▶ _Instructions to follow_
In the data below, give the number of lines that contain the word "tree". Nothing else is needed.

==================================================

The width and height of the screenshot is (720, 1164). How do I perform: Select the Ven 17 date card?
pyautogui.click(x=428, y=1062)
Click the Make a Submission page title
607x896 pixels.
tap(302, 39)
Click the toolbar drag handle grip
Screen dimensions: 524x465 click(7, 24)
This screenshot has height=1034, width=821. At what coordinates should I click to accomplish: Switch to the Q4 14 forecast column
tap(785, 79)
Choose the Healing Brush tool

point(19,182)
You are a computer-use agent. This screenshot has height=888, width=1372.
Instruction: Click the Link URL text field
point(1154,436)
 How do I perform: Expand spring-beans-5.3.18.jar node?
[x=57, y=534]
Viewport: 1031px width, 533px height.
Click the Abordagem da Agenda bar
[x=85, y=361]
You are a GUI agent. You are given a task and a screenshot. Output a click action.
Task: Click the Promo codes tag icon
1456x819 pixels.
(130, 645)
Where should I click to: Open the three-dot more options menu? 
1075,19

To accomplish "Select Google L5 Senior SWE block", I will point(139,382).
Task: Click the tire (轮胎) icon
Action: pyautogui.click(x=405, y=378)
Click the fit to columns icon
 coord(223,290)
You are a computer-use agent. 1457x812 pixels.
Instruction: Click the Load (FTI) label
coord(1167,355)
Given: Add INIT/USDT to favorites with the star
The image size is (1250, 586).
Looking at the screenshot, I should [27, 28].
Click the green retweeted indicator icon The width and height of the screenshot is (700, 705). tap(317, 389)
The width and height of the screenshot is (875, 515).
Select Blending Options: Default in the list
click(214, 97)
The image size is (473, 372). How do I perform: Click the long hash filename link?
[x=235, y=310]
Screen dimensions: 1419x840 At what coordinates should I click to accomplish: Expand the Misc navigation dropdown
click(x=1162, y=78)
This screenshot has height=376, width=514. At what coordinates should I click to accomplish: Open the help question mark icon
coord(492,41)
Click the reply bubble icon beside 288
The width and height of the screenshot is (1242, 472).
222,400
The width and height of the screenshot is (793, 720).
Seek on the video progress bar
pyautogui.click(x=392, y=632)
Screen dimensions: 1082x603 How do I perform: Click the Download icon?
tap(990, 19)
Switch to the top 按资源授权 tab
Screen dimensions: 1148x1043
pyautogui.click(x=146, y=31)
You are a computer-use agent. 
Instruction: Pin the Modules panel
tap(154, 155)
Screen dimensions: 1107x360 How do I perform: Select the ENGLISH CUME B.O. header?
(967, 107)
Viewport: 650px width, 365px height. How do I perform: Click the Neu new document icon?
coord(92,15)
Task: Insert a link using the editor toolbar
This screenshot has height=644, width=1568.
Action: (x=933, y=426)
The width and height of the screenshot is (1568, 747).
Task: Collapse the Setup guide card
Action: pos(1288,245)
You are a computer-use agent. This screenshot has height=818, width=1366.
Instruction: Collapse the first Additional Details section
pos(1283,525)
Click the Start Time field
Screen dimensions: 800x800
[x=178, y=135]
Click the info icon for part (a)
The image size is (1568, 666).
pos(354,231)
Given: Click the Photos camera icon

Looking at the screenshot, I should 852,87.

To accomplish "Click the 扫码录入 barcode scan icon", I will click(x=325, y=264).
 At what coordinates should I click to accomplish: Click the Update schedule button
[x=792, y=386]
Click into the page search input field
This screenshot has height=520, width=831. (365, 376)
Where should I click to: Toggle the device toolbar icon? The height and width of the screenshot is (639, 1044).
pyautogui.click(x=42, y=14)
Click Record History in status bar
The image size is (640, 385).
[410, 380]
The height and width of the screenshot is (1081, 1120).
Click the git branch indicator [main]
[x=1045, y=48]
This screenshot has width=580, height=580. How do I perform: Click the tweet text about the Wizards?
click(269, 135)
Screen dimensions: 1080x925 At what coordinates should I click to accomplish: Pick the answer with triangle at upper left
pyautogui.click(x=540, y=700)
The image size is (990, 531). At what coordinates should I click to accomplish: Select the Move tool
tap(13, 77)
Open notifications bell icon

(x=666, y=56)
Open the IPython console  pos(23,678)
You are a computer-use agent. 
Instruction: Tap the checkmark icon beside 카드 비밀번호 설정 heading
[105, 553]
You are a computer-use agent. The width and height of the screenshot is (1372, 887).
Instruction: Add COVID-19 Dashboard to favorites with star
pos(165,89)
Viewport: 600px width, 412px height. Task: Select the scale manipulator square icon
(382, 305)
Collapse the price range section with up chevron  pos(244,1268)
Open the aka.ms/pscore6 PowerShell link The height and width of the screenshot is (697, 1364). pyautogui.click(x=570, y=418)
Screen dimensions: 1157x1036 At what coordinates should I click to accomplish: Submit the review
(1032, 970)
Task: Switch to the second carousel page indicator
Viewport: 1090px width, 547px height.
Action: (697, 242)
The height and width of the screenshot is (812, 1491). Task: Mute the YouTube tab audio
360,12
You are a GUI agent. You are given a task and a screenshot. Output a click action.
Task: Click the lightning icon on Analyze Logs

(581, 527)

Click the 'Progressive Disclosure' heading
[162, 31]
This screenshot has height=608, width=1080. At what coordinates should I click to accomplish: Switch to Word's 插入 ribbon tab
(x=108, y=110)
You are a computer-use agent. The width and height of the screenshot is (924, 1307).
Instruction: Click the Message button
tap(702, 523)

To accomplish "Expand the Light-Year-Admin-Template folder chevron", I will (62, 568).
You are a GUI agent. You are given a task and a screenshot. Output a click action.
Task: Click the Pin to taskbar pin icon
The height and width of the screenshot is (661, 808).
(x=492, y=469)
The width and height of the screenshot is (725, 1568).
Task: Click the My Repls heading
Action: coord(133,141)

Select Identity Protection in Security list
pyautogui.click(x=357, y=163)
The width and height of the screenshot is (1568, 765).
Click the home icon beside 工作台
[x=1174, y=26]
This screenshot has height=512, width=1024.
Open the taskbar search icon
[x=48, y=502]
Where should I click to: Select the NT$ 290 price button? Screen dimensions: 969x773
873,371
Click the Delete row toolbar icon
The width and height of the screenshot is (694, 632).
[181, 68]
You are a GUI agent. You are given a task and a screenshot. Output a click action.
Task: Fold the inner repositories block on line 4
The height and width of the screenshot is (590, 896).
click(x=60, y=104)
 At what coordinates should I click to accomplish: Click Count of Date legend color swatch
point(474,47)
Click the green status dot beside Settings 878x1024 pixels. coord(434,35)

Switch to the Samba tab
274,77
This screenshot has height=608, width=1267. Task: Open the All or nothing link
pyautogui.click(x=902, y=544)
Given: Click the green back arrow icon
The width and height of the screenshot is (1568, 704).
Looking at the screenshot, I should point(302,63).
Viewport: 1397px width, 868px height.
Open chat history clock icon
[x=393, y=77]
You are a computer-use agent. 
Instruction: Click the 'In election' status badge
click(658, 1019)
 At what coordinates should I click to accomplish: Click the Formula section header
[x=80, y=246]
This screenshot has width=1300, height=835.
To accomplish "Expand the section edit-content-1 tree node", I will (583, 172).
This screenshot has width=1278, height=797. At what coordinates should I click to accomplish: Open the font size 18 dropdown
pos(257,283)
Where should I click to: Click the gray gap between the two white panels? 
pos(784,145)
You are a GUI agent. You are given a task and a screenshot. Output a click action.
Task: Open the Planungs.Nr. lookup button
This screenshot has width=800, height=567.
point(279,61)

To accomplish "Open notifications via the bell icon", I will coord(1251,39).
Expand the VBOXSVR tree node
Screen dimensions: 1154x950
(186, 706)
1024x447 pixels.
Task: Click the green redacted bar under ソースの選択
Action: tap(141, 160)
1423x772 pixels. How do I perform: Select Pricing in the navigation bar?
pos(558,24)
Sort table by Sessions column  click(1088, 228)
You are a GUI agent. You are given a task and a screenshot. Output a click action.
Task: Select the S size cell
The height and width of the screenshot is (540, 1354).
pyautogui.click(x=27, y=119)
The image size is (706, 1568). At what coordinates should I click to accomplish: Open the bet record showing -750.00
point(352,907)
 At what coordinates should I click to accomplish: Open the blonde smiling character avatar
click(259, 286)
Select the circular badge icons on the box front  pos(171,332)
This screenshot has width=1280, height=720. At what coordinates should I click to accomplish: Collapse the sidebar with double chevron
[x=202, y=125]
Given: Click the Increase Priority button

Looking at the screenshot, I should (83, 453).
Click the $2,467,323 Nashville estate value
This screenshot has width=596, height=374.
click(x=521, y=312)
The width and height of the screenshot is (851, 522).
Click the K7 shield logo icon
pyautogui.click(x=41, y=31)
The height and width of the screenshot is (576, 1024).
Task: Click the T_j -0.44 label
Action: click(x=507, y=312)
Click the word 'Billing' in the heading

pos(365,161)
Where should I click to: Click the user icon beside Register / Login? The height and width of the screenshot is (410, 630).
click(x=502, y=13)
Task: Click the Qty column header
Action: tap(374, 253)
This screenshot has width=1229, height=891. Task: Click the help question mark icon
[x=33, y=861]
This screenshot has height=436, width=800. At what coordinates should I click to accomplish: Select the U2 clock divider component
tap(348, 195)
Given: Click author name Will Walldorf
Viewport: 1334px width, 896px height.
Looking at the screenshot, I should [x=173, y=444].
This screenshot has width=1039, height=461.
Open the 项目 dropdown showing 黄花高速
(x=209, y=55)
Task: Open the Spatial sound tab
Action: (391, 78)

==================================================

▶ _Solution to the problem_
2